*** Block opens ***
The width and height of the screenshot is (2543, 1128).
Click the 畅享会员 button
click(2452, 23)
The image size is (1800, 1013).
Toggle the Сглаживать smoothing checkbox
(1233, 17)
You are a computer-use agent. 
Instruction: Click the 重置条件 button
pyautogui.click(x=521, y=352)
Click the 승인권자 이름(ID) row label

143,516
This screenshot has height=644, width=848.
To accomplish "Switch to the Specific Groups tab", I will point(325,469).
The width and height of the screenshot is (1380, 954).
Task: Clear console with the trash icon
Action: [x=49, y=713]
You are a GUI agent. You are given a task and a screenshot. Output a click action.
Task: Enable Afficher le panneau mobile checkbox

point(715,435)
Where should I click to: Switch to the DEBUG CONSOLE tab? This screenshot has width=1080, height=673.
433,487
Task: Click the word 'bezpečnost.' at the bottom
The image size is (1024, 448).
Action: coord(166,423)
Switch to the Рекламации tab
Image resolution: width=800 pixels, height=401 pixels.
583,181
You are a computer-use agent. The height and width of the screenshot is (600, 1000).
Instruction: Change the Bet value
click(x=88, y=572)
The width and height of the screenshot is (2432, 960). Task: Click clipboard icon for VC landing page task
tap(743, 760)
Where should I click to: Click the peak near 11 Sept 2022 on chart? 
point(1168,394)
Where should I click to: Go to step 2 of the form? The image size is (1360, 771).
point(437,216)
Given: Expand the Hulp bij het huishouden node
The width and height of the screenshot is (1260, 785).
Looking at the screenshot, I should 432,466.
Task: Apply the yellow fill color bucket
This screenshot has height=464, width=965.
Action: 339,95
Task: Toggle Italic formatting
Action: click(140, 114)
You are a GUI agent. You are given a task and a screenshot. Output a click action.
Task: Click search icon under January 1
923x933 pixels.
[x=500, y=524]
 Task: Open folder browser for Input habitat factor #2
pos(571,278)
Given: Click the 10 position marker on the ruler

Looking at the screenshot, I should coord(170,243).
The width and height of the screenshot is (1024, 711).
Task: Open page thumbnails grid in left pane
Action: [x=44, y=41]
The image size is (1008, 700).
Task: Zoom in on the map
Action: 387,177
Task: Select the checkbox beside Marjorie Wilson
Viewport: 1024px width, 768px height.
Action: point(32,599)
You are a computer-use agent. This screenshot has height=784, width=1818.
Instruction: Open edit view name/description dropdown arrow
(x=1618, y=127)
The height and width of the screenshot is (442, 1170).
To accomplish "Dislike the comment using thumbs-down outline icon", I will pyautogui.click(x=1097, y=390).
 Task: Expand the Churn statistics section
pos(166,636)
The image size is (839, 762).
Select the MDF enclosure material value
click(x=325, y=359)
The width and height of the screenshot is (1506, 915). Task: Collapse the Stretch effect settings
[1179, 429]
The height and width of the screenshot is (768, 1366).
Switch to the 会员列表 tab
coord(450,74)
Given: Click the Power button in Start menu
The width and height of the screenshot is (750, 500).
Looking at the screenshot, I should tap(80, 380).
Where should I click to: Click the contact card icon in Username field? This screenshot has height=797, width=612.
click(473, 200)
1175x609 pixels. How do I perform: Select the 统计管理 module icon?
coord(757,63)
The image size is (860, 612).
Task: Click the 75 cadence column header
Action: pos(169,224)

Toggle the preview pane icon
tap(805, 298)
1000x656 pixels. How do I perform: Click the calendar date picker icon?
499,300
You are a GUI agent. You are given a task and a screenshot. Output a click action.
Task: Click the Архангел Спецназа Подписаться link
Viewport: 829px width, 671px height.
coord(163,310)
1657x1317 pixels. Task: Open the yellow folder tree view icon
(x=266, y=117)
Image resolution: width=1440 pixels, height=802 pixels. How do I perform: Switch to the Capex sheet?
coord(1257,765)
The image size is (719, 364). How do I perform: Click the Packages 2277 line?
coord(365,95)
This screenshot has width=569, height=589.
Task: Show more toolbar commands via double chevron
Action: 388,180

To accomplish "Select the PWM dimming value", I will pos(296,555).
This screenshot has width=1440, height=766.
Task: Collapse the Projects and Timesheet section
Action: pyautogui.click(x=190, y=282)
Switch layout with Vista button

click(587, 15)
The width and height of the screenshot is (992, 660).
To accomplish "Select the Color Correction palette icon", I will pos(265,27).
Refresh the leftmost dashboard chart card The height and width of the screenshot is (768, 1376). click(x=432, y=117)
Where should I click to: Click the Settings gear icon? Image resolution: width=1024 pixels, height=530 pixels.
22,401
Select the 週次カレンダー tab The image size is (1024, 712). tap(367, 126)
*** Block closes ***
Exercise prompt:
Note each line of the entries that has "computer" in it, and copy those lines.

Solution to this problem:
You are a computer-use agent. 
You are a computer-use agent. The height and width of the screenshot is (600, 1000).
You are a computer-use agent. This screenshot has height=784, width=1818.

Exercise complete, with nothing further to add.